Better fructose science

How could the quality and relevance of fructose studies be improved? I am not a researcher, but I have a few ideas:

  • Use humans, use ordinary amounts of fructose/glucose (25 grams or less?), and do not inject sugar into people’s veins.
  • Instead of the typical high-starch background diet, use a high-fat, adequate-protein diet in which the only source of carbohydrate is glucose, fructose, or some combination of the two.
  • Dose-response studies could be very helpful in determining whether we respond to sugars differently at different doses—this could improve our understanding of whether there are safe levels of consumption of fructose and glucose and whether there is a threshold amount of sugar above which health problems may be more likely to occur. Now THAT would be useful.
  • Compare mixtures of glucose and fructose in various ratios to help tease out differences between pure fructose (which doesn’t exist in nature) and naturally occurring sugars, which contain a combination of fructose and glucose in various proportions. Better yet, use real foods! How about comparing a diet in which the only source of carbohydrate is fruit (which contains fructose and glucose) to one in which the only source of carbohydrate is a starchy whole food such as a potato (glucose only)?

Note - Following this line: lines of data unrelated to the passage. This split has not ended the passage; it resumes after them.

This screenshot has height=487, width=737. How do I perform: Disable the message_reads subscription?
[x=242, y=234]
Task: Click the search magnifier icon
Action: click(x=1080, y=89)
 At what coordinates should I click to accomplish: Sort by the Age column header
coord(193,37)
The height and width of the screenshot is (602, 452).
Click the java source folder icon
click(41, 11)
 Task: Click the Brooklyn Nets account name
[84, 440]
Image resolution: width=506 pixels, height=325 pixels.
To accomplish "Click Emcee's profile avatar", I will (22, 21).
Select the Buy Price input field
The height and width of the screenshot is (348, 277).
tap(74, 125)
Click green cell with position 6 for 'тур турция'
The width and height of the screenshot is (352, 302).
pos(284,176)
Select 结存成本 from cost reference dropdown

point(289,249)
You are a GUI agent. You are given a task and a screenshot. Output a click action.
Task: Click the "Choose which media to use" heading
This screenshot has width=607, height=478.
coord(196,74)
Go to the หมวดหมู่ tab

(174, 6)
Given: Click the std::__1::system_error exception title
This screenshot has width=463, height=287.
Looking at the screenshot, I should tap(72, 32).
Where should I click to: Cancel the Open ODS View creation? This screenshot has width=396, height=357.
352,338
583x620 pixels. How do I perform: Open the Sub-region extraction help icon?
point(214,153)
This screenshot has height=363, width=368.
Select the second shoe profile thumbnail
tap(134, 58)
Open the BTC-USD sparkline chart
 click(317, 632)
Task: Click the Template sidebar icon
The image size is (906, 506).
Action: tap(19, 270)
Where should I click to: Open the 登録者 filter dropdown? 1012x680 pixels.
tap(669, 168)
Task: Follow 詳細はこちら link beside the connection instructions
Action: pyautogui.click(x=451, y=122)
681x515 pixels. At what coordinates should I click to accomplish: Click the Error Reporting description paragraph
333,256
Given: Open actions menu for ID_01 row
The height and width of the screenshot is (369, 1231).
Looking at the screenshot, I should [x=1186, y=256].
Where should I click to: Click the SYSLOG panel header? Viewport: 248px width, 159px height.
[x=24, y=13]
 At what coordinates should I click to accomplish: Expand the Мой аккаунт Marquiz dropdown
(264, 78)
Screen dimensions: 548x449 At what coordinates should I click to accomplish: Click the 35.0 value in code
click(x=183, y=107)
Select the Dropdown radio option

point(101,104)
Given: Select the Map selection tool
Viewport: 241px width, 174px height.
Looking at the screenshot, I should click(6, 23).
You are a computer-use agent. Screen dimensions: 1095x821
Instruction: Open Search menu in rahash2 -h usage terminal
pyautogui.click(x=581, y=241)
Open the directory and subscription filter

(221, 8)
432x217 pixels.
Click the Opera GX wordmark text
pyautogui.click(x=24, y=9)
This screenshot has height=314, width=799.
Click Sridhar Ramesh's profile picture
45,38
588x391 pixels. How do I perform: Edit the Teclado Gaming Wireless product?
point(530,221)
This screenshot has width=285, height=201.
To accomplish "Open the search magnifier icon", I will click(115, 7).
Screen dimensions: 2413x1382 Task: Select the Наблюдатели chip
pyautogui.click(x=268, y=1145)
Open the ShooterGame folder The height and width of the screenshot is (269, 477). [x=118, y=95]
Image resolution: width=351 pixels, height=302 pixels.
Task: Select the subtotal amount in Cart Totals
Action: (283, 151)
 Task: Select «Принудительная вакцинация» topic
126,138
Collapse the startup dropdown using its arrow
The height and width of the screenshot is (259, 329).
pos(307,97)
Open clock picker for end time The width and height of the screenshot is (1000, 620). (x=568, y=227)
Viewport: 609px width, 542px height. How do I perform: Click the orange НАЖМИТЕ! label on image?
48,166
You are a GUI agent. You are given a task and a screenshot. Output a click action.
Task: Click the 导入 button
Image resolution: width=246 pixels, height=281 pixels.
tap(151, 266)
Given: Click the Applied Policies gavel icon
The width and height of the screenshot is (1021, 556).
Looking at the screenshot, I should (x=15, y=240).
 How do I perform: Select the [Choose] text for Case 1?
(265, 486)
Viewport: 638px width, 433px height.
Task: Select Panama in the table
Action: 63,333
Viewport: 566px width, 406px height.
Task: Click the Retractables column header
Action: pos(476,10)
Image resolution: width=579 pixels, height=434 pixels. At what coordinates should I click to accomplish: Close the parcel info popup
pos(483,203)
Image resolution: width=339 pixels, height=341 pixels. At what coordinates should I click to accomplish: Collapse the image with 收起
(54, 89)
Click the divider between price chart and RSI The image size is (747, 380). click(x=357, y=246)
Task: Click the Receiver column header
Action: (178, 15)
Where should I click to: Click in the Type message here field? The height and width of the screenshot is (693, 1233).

Drs. Richard Feinman and Eugene Fine wrote a superb review article titled "Fructose in Perspective" in which they argue convincingly, using my favorite combination of weapons—nutrition science PLUS common sense—that there is no reason to fear fructose more than other sugars, no evidence to support the banning or taxing of fructose, and compare the politics of fructose to those that plagued saturated fat in recent decades. It’s an open access paper, and quite readable, so if you’d like to learn more:

Where does this leave us? In article one: "Has Fructose Been Framed," we shot down the scary metabolic claims that fructose is a poison that turns instantly into fat, robs cells of energy, and raises uric acid levels under ordinary circumstances. Today in article two, we’ve discovered that there is no proof of the fructose-appetite connection. But what about the thing we really care about—our risk for diseases?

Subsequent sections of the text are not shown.